Nonetheless, there are some limitations to this study. The generalizability of the study is limited, as it is a retrospective and single-center study. The patient population was relatively small that may have led to type 2 error. There were multiple attending surgeons in our institution which may have interfered with the nail diameter choice. Although we included only short CMNs, there were still different nail lengths in the short CMNs. Further randomized-controlled studies are needed to highlight the importance of nail diameter in the treatment of ITFFs.

In conclusion, our study results suggest that there is no advantage of using a ≥10-mm CMN in the treatment of geriatric ITFFs in terms of reducing the implant failure rate. However, the utility of a ≥10-mm CMN can reduce the operation duration.

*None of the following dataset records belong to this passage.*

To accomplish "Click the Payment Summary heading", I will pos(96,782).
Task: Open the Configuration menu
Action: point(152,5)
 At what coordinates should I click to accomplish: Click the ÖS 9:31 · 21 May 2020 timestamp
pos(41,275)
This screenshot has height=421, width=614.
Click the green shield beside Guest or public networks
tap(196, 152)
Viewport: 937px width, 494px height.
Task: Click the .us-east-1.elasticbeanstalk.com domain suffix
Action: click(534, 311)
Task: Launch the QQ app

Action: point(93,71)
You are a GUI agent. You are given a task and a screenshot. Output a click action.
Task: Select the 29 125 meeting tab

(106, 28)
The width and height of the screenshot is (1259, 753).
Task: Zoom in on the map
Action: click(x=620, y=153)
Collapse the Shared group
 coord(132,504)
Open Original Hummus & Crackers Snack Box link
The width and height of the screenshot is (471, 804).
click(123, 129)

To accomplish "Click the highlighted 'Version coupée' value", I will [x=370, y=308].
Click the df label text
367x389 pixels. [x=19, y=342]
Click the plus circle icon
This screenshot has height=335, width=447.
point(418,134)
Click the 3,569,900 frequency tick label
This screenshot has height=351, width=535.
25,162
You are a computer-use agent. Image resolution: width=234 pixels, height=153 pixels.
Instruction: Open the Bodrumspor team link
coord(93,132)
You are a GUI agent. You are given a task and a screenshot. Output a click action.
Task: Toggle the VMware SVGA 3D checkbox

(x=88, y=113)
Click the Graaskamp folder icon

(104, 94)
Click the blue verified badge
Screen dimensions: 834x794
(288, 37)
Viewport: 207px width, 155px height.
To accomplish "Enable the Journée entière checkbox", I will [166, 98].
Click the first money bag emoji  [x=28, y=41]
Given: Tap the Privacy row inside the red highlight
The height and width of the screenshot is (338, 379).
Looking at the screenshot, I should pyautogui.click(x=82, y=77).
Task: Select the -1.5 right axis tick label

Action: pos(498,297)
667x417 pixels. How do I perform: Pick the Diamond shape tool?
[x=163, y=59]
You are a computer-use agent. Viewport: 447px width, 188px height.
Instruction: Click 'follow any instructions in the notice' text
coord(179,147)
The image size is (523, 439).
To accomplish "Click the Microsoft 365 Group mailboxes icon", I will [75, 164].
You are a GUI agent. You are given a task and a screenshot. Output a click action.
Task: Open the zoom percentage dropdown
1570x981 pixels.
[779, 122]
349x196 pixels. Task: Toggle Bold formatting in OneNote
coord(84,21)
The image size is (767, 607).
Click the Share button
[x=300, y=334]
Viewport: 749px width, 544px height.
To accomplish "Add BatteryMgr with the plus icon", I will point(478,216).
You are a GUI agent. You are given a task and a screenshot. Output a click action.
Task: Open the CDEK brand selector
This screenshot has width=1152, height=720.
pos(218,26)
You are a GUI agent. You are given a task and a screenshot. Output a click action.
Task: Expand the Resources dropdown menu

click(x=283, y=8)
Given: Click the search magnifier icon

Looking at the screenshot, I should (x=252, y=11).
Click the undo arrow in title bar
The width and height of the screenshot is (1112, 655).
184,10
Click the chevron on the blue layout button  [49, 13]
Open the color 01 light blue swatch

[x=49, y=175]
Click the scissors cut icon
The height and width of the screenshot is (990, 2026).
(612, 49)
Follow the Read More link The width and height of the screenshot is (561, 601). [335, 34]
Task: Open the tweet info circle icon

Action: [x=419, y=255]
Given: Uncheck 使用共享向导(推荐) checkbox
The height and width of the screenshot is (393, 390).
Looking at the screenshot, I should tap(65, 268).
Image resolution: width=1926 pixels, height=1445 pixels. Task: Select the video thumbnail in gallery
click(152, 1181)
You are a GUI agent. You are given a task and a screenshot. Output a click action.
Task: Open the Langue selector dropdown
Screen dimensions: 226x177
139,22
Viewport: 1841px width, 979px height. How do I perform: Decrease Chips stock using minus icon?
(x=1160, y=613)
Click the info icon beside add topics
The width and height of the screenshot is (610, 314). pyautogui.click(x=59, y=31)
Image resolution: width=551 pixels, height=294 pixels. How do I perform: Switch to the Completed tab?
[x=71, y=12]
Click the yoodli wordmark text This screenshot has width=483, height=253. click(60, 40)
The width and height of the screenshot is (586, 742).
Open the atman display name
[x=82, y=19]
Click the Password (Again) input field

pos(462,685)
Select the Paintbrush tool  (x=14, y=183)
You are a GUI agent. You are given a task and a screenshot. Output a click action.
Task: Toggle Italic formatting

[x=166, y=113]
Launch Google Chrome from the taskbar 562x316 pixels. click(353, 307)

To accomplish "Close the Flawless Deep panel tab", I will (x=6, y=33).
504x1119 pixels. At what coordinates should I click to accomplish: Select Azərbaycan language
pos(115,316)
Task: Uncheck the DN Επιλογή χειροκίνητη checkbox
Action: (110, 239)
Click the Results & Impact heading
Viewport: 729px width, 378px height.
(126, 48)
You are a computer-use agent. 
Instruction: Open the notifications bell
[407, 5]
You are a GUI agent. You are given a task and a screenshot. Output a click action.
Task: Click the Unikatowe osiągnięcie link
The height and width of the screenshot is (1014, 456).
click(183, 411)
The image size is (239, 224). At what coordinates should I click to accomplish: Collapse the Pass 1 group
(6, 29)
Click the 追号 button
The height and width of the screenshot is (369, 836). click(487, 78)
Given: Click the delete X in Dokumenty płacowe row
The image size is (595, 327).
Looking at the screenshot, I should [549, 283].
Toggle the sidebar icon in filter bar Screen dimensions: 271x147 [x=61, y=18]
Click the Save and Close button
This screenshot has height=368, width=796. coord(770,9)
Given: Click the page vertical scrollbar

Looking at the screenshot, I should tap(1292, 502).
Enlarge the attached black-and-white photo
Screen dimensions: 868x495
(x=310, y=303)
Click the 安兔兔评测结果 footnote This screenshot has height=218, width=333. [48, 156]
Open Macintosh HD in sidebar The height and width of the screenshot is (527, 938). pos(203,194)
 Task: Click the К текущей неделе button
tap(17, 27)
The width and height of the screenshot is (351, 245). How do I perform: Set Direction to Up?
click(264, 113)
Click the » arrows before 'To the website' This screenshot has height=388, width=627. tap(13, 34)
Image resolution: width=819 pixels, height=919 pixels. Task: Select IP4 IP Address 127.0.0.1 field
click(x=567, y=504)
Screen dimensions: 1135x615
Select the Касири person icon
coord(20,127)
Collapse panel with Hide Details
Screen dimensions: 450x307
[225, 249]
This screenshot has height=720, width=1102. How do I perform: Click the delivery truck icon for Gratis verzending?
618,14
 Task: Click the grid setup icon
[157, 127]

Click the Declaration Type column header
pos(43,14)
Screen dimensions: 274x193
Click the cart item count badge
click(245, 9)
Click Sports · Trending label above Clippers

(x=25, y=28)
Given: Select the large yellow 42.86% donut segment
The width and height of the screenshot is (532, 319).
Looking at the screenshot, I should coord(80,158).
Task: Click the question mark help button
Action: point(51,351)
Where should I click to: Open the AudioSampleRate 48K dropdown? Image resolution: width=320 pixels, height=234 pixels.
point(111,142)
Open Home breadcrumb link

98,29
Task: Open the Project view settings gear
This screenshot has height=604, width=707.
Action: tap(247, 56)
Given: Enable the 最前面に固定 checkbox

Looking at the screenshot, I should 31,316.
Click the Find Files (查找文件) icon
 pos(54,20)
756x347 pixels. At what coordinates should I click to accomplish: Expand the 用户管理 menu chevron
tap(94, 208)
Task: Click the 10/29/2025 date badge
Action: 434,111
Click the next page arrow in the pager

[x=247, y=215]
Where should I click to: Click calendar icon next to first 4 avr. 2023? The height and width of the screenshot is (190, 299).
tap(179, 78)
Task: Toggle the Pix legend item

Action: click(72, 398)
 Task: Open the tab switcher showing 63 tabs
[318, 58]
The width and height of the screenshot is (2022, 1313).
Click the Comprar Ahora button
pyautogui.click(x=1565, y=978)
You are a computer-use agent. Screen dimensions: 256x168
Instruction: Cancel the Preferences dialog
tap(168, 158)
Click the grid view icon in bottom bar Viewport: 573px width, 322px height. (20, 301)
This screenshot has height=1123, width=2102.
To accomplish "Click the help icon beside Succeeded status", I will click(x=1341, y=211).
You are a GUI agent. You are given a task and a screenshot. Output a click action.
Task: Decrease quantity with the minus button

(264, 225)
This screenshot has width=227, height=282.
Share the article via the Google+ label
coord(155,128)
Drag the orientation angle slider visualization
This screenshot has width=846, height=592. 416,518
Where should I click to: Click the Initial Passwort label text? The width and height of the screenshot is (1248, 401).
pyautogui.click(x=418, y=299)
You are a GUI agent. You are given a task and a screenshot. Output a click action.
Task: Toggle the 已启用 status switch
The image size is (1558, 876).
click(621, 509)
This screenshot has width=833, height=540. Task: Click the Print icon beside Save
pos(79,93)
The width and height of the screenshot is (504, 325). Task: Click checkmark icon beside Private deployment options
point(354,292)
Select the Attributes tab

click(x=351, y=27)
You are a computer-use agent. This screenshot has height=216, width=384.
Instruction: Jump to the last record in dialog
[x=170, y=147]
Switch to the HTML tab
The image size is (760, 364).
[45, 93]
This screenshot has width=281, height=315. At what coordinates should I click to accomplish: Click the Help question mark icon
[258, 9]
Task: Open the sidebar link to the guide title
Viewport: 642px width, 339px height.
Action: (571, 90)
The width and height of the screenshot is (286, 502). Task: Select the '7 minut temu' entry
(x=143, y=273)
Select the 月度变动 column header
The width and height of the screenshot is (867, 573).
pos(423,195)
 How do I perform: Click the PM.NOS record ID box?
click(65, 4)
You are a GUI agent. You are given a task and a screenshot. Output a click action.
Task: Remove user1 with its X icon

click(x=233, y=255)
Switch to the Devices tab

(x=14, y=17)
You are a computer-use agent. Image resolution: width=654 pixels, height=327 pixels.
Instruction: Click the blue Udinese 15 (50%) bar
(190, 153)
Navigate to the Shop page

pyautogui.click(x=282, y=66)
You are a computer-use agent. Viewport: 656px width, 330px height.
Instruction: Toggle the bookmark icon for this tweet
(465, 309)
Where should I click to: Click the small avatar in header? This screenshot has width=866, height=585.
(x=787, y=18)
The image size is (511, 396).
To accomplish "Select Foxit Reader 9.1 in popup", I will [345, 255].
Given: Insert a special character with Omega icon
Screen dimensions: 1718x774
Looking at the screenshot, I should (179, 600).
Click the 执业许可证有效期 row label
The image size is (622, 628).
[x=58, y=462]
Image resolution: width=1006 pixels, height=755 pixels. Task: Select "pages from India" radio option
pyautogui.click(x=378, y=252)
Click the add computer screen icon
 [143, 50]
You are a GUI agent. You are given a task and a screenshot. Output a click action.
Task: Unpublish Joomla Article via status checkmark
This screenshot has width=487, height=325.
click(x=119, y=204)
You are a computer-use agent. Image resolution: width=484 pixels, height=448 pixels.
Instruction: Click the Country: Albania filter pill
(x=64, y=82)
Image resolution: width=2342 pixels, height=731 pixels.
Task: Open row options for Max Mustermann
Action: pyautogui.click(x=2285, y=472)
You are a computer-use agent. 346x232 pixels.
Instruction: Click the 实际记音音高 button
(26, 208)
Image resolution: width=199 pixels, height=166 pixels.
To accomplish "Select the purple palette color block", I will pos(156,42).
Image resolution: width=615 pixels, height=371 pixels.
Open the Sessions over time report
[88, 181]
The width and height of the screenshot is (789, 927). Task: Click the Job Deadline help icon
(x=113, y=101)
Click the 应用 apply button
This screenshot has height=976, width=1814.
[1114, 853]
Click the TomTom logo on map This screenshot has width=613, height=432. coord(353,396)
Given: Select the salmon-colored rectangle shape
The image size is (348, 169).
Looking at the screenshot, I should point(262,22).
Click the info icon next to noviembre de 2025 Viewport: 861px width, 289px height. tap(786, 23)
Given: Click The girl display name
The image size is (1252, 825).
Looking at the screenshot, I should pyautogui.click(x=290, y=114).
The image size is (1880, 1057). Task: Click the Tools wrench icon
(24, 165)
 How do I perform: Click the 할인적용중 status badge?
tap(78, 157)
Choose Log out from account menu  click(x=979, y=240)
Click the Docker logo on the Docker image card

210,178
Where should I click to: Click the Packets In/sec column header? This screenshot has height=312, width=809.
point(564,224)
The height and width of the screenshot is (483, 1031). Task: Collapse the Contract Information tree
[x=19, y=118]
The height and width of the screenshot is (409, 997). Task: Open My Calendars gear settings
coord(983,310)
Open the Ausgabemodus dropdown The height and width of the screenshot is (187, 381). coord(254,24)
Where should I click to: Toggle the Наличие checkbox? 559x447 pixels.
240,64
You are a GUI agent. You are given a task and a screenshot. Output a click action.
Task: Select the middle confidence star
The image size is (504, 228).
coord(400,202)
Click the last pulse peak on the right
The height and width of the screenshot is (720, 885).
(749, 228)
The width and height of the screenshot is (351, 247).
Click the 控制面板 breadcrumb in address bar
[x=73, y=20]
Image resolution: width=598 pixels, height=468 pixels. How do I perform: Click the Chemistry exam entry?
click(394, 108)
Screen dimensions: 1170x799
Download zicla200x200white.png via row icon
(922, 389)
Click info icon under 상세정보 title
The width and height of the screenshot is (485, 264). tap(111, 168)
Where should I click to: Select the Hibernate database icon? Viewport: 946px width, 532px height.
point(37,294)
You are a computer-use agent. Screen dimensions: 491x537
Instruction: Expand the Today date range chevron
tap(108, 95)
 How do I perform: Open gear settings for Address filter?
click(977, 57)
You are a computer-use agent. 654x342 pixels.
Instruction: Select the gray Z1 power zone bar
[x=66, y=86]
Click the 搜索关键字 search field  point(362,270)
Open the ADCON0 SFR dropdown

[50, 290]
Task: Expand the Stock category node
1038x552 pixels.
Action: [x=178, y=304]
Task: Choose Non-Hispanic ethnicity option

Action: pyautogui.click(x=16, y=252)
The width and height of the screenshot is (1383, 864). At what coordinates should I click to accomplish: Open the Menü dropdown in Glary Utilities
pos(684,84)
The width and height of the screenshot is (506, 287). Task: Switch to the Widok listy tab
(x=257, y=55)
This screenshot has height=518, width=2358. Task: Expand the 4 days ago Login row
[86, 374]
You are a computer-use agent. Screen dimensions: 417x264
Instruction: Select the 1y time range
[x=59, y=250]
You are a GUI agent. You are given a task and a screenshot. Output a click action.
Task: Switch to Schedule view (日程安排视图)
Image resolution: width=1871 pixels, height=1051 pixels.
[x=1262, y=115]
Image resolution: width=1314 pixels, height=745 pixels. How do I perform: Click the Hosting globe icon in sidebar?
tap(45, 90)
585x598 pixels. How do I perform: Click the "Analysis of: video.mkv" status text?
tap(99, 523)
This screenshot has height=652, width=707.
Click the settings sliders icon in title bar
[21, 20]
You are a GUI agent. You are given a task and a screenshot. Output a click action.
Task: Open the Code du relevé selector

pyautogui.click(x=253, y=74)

Citation: Ergişi Y, Özdemir E, Korkmazer S, Kekeç H, Altun O, Yalçın N. What is the importance of distal nail diameter in the treatment of intertrochanteric femur fractures?. Jt Dis Relat Surg 2022;33(3):639-644.

Ethics Committee Approval

The study protocol was approved by the Karabuk University Non-Invasive Clinical Research Ethics Committee (date: 15.12.2021, no: 2021/759). The study was conducted in accordance with the principles of the Declaration of Helsinki.

Author Contributions

Idea/concept, design, control/ supervision, data processing, literature review, writing of the article, critical review: Y.E.; Idea/concept, design, control/ supervision, data processing and analysis, literature review, writing of the article, critical review: E.Ö.; Idea/concept, design, literature review, writing of the article, critical review: S.K.; Idea/concept, data collection, literature review, writing of the article: H.K., O.A.; Idea/concept, design, control/supervision, writing of the article, critical review: N.Y.

Conflict of Interest

The authors declared no conflicts of interest with respect to the authorship and/or publication of this article.

Financial Disclosure

The authors received no financial support for the research and/or authorship of this article.